Secrets to Flawless Trading Plan Execution

Knowing the recipe is one thing; executing it perfectly under pressure is another. Here are some tips I’ve learned over the years that make a huge difference.

  • The “Sit on Your Hands” Rule: The most profitable action you can take most days is nothing. If a clear, textbook pattern from your plan doesn’t appear, do not trade. Forcing trades on mediocre setups is the fastest way to drain your account.
  • Print Your Plan and Post It: It sounds simple, but having a one-page printout of your core rules, especially the 1% rule, on your monitor is a powerful psychological reminder. It forces you to consciously break a rule if you deviate.
  • My Biggest Mistake (and How to Avoid It): Early on, I would abandon a trade right before it took off because I got scared by a little volatility. The fix was to trust my initial analysis and stop-loss placement. Once a trade is on, let the market prove you wrong by hitting your stop. Don’t take yourself out prematurely due to fear.
  • Adaptation Tip – The “Factor” Concept: Peter Brandt calls his specific trading plan “Factor.” You should name yours, too. Your plan can evolve. You might find you’re better at trading triangles than H&S patterns. It’s okay to specialize and refine your “recipe” to focus on the setups that work best for you.
  • “Storing” Your Data (The Weekend Review): Every weekend, review your trade journal from the previous week. This is like a chef tasting their own cooking. What worked? What didn’t? Were there any emotional mistakes? This review process is critical for long-term improvement and “storing” the lessons learned.

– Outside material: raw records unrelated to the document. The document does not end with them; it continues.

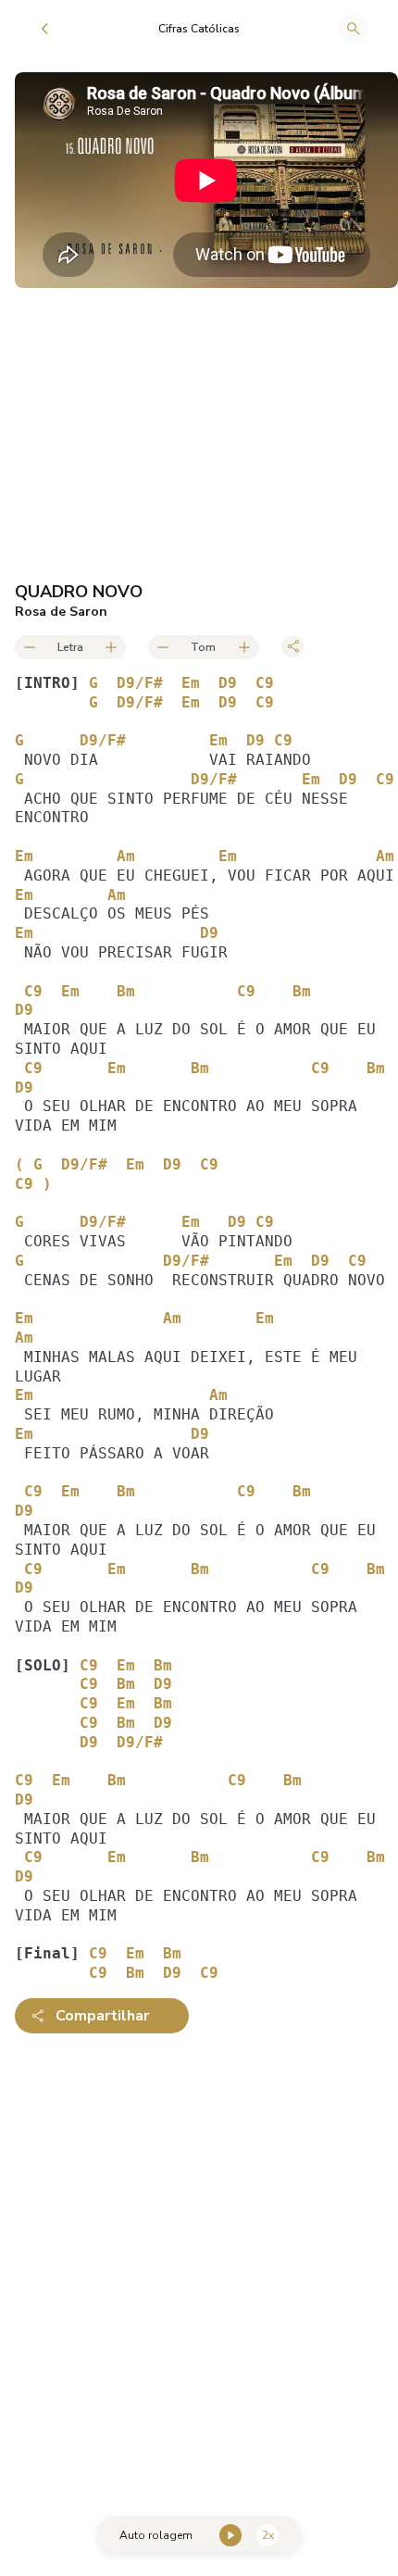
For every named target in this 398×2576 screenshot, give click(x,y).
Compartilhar (102, 2016)
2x (268, 2535)
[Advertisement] (199, 2262)
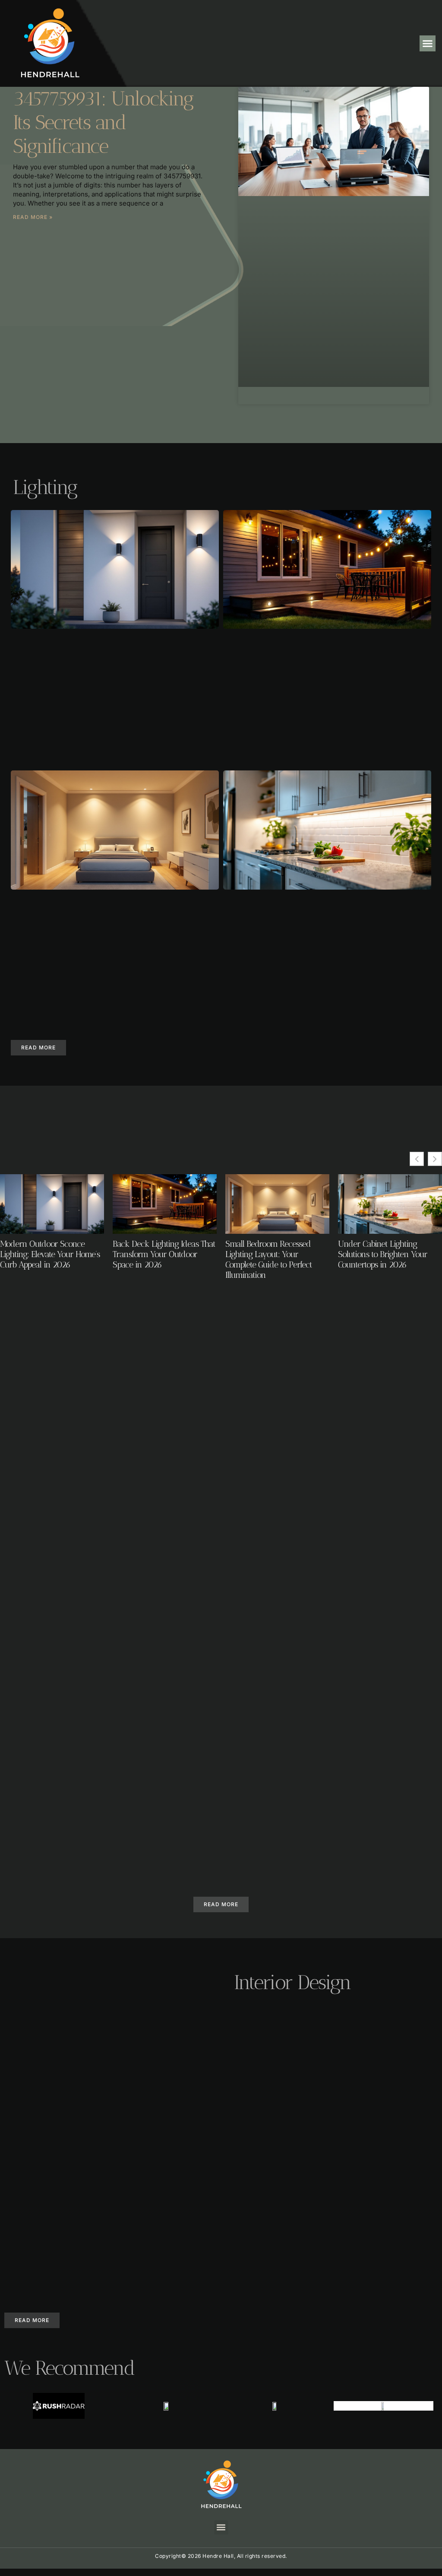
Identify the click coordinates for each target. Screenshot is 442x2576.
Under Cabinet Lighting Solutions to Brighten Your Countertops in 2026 (382, 1254)
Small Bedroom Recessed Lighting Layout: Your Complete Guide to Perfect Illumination (268, 1259)
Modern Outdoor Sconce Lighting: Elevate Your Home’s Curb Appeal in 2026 (50, 1254)
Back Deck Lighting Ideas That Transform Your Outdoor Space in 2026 (164, 1254)
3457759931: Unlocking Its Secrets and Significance (103, 122)
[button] (428, 43)
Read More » (33, 217)
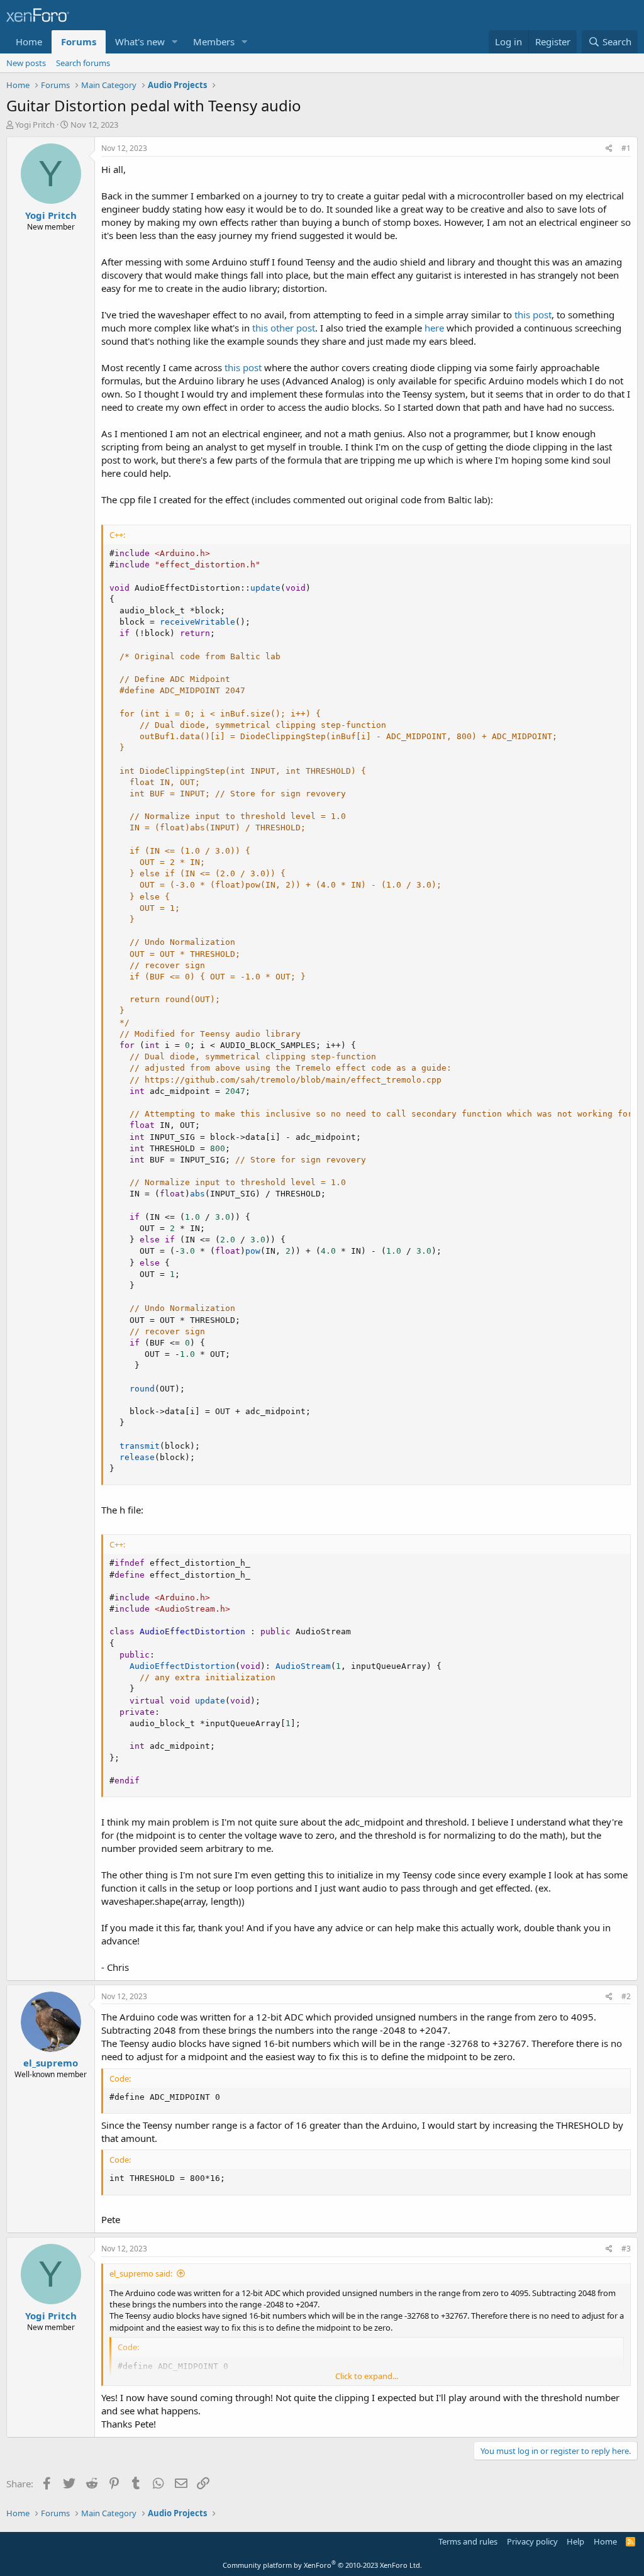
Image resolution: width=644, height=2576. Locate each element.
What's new (140, 41)
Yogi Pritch (35, 124)
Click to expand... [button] (366, 2376)
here (434, 327)
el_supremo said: (140, 2273)
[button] (175, 41)
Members (214, 41)
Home (29, 41)
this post (533, 314)
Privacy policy (532, 2541)
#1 (626, 148)
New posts (26, 63)
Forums (78, 41)
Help (575, 2541)
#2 (626, 1996)
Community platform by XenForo (322, 2565)
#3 (626, 2248)
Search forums (83, 63)
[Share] (609, 149)
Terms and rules (467, 2541)
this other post (283, 327)
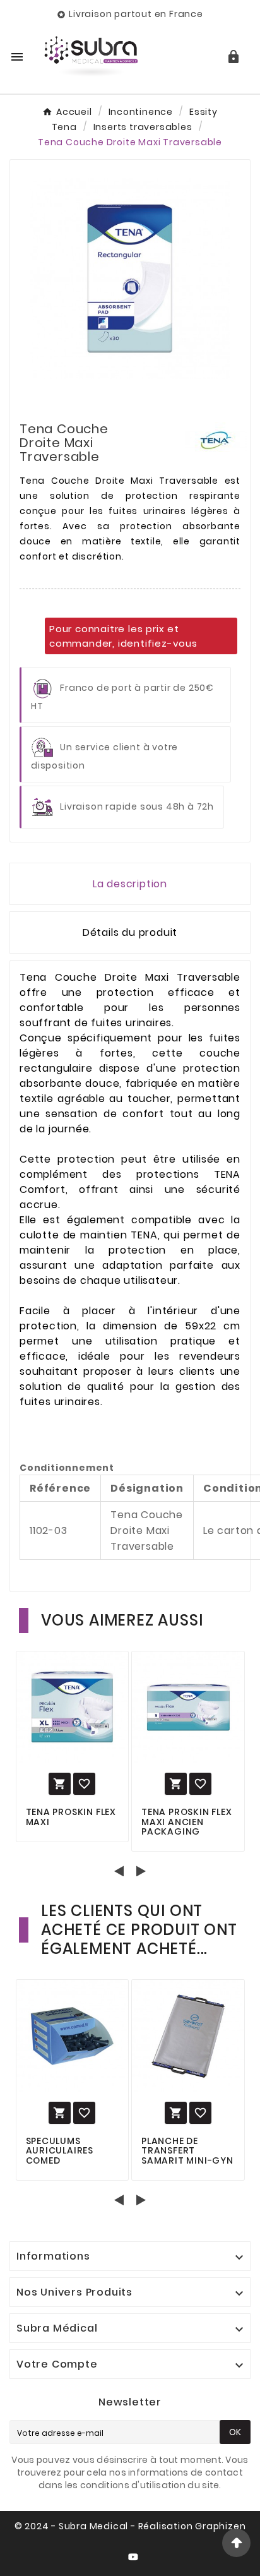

Frequently Asked Questions

What does Peter Brandt mean by “most chart patterns fail”?

He emphasizes this to instill humility and a risk-first mindset. It’s a statistical reality that many apparent patterns will not resolve as expected, which is precisely why rigid risk management (the 1% rule) is the cornerstone of his entire philosophy.

What timeframe is best for applying this plan?

While the principles are universal, Brandt is a proponent of higher timeframes like daily and weekly charts. He believes these longer-term patterns carry more significance and are less susceptible to market “noise” than intraday charts.

Can this trading plan be used for crypto, forex, and stocks?

Absolutely. The beauty of classical charting is that it’s based on market psychology, which is reflected in price action across all asset classes. The principles of geometry and risk management are universally applicable.

How do you determine a profit target with this method?

Many classical patterns have a “measured move” objective. For example, the target for a rectangle breakout is often the height of the rectangle added to the breakout price. These provide logical initial targets for taking partial or full profits.